* _Problem to solve_:
Reproduce the listing below word for word.

════════════════

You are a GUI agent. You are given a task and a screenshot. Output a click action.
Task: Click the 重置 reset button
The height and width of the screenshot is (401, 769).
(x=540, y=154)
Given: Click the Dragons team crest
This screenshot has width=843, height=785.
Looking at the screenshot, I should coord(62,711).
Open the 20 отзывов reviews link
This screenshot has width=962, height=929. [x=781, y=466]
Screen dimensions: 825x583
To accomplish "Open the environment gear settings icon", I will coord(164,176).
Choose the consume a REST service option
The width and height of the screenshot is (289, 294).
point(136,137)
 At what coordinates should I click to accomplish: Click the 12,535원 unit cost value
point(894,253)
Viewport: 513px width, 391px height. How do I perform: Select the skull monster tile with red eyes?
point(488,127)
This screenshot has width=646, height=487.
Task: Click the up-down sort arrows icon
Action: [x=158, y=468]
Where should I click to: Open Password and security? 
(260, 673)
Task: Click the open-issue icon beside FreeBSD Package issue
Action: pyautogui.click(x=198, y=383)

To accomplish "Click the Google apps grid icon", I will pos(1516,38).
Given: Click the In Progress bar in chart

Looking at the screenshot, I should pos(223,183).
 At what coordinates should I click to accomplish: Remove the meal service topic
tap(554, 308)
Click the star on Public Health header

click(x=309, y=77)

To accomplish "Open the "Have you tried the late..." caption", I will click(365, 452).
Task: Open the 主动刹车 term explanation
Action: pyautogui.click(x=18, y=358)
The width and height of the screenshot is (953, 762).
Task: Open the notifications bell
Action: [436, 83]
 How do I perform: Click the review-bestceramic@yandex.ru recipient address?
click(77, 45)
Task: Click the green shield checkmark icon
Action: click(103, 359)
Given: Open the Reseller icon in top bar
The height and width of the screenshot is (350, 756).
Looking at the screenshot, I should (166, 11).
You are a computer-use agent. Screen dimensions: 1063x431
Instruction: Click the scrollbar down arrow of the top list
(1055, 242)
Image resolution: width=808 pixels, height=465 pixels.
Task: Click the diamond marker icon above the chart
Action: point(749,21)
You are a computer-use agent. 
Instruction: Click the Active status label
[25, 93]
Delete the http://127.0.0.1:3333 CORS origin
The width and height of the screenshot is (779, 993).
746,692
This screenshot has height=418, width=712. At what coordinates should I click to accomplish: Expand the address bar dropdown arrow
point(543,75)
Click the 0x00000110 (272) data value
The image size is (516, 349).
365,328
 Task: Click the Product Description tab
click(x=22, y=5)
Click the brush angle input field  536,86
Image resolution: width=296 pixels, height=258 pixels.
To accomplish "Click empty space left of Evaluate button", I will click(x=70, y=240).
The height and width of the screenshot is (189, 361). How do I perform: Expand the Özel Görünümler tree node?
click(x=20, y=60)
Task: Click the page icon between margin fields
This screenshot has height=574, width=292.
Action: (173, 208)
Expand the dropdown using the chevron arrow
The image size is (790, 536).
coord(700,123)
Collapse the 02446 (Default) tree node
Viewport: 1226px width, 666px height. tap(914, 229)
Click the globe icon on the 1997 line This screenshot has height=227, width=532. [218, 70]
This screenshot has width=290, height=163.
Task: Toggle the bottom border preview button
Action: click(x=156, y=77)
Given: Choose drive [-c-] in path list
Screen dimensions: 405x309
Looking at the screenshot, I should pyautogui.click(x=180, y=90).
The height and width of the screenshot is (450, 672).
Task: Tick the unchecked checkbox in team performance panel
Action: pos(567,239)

════════════════

* _Answer to the problem_:
You are a GUI agent. You are given a task and a screenshot. Output a click action.
Task: Click the 重置 reset button
The height and width of the screenshot is (401, 769).
(x=540, y=154)
Given: Click the Dragons team crest
This screenshot has width=843, height=785.
Looking at the screenshot, I should coord(62,711).
Open the 20 отзывов reviews link
This screenshot has width=962, height=929. [x=781, y=466]
Screen dimensions: 825x583
To accomplish "Open the environment gear settings icon", I will coord(164,176).
Choose the consume a REST service option
The width and height of the screenshot is (289, 294).
point(136,137)
 At what coordinates should I click to accomplish: Click the 12,535원 unit cost value
point(894,253)
Viewport: 513px width, 391px height. How do I perform: Select the skull monster tile with red eyes?
point(488,127)
This screenshot has width=646, height=487.
Task: Click the up-down sort arrows icon
Action: [x=158, y=468]
Where should I click to: Open Password and security? 
(260, 673)
Task: Click the open-issue icon beside FreeBSD Package issue
Action: pyautogui.click(x=198, y=383)

To accomplish "Click the Google apps grid icon", I will pos(1516,38).
Given: Click the In Progress bar in chart

Looking at the screenshot, I should pos(223,183).
 At what coordinates should I click to accomplish: Remove the meal service topic
tap(554, 308)
Click the star on Public Health header

click(x=309, y=77)

To accomplish "Open the "Have you tried the late..." caption", I will click(365, 452).
Task: Open the 主动刹车 term explanation
Action: pyautogui.click(x=18, y=358)
The width and height of the screenshot is (953, 762).
Task: Open the notifications bell
Action: [436, 83]
 How do I perform: Click the review-bestceramic@yandex.ru recipient address?
click(77, 45)
Task: Click the green shield checkmark icon
Action: click(103, 359)
Given: Open the Reseller icon in top bar
The height and width of the screenshot is (350, 756).
Looking at the screenshot, I should (166, 11).
You are a computer-use agent. Screen dimensions: 1063x431
Instruction: Click the scrollbar down arrow of the top list
(1055, 242)
Image resolution: width=808 pixels, height=465 pixels.
Task: Click the diamond marker icon above the chart
Action: point(749,21)
You are a computer-use agent. 
Instruction: Click the Active status label
[25, 93]
Delete the http://127.0.0.1:3333 CORS origin
The width and height of the screenshot is (779, 993).
746,692
This screenshot has height=418, width=712. At what coordinates should I click to accomplish: Expand the address bar dropdown arrow
point(543,75)
Click the 0x00000110 (272) data value
The image size is (516, 349).
365,328
 Task: Click the Product Description tab
click(x=22, y=5)
Click the brush angle input field  536,86
Image resolution: width=296 pixels, height=258 pixels.
To accomplish "Click empty space left of Evaluate button", I will click(x=70, y=240).
The height and width of the screenshot is (189, 361). How do I perform: Expand the Özel Görünümler tree node?
click(x=20, y=60)
Task: Click the page icon between margin fields
This screenshot has height=574, width=292.
Action: (173, 208)
Expand the dropdown using the chevron arrow
The image size is (790, 536).
coord(700,123)
Collapse the 02446 (Default) tree node
Viewport: 1226px width, 666px height. tap(914, 229)
Click the globe icon on the 1997 line This screenshot has height=227, width=532. [218, 70]
This screenshot has width=290, height=163.
Task: Toggle the bottom border preview button
Action: click(x=156, y=77)
Given: Choose drive [-c-] in path list
Screen dimensions: 405x309
Looking at the screenshot, I should pyautogui.click(x=180, y=90).
The height and width of the screenshot is (450, 672).
Task: Tick the unchecked checkbox in team performance panel
Action: pos(567,239)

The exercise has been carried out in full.